AIM OF THE TASK: Render all the items below as a two-column Markdown table with headers Row and Text. Put each non-blank line in its own row, numbered consecutively, and omit blank lines.

MATERIAL TO PROCESS:
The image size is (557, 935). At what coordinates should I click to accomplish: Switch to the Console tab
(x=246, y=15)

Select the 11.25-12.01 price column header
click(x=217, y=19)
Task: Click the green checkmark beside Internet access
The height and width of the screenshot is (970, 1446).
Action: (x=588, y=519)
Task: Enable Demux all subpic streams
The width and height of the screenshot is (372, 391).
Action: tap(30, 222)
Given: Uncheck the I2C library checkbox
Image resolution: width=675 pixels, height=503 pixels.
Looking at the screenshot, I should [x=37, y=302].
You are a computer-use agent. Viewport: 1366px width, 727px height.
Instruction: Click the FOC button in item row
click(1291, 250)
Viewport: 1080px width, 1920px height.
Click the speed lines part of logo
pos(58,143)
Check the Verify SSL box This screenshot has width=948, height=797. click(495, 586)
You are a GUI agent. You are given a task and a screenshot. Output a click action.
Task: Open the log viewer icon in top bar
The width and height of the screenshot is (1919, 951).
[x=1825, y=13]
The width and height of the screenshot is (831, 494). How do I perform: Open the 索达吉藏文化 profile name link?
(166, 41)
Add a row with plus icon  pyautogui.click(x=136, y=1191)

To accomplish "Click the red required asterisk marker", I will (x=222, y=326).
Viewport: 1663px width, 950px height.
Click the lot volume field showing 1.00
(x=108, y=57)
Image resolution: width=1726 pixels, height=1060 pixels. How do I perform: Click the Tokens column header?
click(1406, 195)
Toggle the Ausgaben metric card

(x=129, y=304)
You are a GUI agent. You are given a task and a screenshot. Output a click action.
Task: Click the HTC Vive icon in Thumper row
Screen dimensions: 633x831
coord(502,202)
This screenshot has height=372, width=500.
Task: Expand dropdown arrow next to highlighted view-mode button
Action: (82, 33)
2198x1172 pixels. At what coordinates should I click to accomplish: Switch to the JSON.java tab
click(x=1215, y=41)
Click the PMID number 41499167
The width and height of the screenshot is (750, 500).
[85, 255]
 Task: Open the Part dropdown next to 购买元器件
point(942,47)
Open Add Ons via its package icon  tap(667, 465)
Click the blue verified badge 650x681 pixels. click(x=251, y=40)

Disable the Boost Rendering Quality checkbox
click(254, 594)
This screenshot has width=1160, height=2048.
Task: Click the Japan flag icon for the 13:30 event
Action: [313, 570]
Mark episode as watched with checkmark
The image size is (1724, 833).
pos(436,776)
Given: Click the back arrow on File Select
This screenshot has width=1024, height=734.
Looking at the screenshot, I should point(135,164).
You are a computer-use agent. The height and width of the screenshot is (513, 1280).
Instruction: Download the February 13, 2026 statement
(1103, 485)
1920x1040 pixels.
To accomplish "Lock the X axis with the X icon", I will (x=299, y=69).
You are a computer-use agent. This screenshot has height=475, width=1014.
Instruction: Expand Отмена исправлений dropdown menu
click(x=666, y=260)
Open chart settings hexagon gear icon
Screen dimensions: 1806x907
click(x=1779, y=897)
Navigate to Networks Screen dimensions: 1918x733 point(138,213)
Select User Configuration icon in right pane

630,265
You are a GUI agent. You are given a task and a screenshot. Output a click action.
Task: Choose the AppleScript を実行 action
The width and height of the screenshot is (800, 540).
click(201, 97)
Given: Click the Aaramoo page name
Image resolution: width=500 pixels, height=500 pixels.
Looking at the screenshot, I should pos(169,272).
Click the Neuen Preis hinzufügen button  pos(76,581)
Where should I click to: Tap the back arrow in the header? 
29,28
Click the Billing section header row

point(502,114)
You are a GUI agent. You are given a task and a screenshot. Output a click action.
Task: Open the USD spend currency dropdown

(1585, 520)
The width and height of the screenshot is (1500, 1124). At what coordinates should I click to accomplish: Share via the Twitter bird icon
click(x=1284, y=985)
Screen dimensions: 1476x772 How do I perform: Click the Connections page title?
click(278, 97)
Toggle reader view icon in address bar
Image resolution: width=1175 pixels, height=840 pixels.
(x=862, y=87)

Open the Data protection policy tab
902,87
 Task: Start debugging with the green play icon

WRITTEN ANSWER:
| Row | Text |
|---|---|
| 1 | The image size is (557, 935). At what coordinates should I click to accomplish: Switch to the Console tab |
| 2 | (x=246, y=15) |
| 3 | Select the 11.25-12.01 price column header |
| 4 | click(x=217, y=19) |
| 5 | Task: Click the green checkmark beside Internet access |
| 6 | The height and width of the screenshot is (970, 1446). |
| 7 | Action: (x=588, y=519) |
| 8 | Task: Enable Demux all subpic streams |
| 9 | The width and height of the screenshot is (372, 391). |
| 10 | Action: tap(30, 222) |
| 11 | Given: Uncheck the I2C library checkbox |
| 12 | Image resolution: width=675 pixels, height=503 pixels. |
| 13 | Looking at the screenshot, I should [x=37, y=302]. |
| 14 | You are a computer-use agent. Viewport: 1366px width, 727px height. |
| 15 | Instruction: Click the FOC button in item row |
| 16 | click(1291, 250) |
| 17 | Viewport: 1080px width, 1920px height. |
| 18 | Click the speed lines part of logo |
| 19 | pos(58,143) |
| 20 | Check the Verify SSL box This screenshot has width=948, height=797. click(495, 586) |
| 21 | You are a GUI agent. You are given a task and a screenshot. Output a click action. |
| 22 | Task: Open the log viewer icon in top bar |
| 23 | The width and height of the screenshot is (1919, 951). |
| 24 | [x=1825, y=13] |
| 25 | The width and height of the screenshot is (831, 494). How do I perform: Open the 索达吉藏文化 profile name link? |
| 26 | (166, 41) |
| 27 | Add a row with plus icon  pyautogui.click(x=136, y=1191) |
| 28 | To accomplish "Click the red required asterisk marker", I will (x=222, y=326). |
| 29 | Viewport: 1663px width, 950px height. |
| 30 | Click the lot volume field showing 1.00 |
| 31 | (x=108, y=57) |
| 32 | Image resolution: width=1726 pixels, height=1060 pixels. How do I perform: Click the Tokens column header? |
| 33 | click(1406, 195) |
| 34 | Toggle the Ausgaben metric card |
| 35 | (x=129, y=304) |
| 36 | You are a GUI agent. You are given a task and a screenshot. Output a click action. |
| 37 | Task: Click the HTC Vive icon in Thumper row |
| 38 | Screen dimensions: 633x831 |
| 39 | coord(502,202) |
| 40 | This screenshot has height=372, width=500. |
| 41 | Task: Expand dropdown arrow next to highlighted view-mode button |
| 42 | Action: (82, 33) |
| 43 | 2198x1172 pixels. At what coordinates should I click to accomplish: Switch to the JSON.java tab |
| 44 | click(x=1215, y=41) |
| 45 | Click the PMID number 41499167 |
| 46 | The width and height of the screenshot is (750, 500). |
| 47 | [85, 255] |
| 48 |  Task: Open the Part dropdown next to 购买元器件 |
| 49 | point(942,47) |
| 50 | Open Add Ons via its package icon  tap(667, 465) |
| 51 | Click the blue verified badge 650x681 pixels. click(x=251, y=40) |
| 52 | Disable the Boost Rendering Quality checkbox |
| 53 | click(254, 594) |
| 54 | This screenshot has width=1160, height=2048. |
| 55 | Task: Click the Japan flag icon for the 13:30 event |
| 56 | Action: [313, 570] |
| 57 | Mark episode as watched with checkmark |
| 58 | The image size is (1724, 833). |
| 59 | pos(436,776) |
| 60 | Given: Click the back arrow on File Select |
| 61 | This screenshot has width=1024, height=734. |
| 62 | Looking at the screenshot, I should point(135,164). |
| 63 | You are a computer-use agent. The height and width of the screenshot is (513, 1280). |
| 64 | Instruction: Download the February 13, 2026 statement |
| 65 | (1103, 485) |
| 66 | 1920x1040 pixels. |
| 67 | To accomplish "Lock the X axis with the X icon", I will (x=299, y=69). |
| 68 | You are a computer-use agent. This screenshot has height=475, width=1014. |
| 69 | Instruction: Expand Отмена исправлений dropdown menu |
| 70 | click(x=666, y=260) |
| 71 | Open chart settings hexagon gear icon |
| 72 | Screen dimensions: 1806x907 |
| 73 | click(x=1779, y=897) |
| 74 | Navigate to Networks Screen dimensions: 1918x733 point(138,213) |
| 75 | Select User Configuration icon in right pane |
| 76 | 630,265 |
| 77 | You are a GUI agent. You are given a task and a screenshot. Output a click action. |
| 78 | Task: Choose the AppleScript を実行 action |
| 79 | The width and height of the screenshot is (800, 540). |
| 80 | click(201, 97) |
| 81 | Given: Click the Aaramoo page name |
| 82 | Image resolution: width=500 pixels, height=500 pixels. |
| 83 | Looking at the screenshot, I should pos(169,272). |
| 84 | Click the Neuen Preis hinzufügen button  pos(76,581) |
| 85 | Where should I click to: Tap the back arrow in the header?  |
| 86 | 29,28 |
| 87 | Click the Billing section header row |
| 88 | point(502,114) |
| 89 | You are a GUI agent. You are given a task and a screenshot. Output a click action. |
| 90 | Task: Open the USD spend currency dropdown |
| 91 | (1585, 520) |
| 92 | The width and height of the screenshot is (1500, 1124). At what coordinates should I click to accomplish: Share via the Twitter bird icon |
| 93 | click(x=1284, y=985) |
| 94 | Screen dimensions: 1476x772 How do I perform: Click the Connections page title? |
| 95 | click(278, 97) |
| 96 | Toggle reader view icon in address bar |
| 97 | Image resolution: width=1175 pixels, height=840 pixels. |
| 98 | (x=862, y=87) |
| 99 | Open the Data protection policy tab |
| 100 | 902,87 |
| 101 |  Task: Start debugging with the green play icon |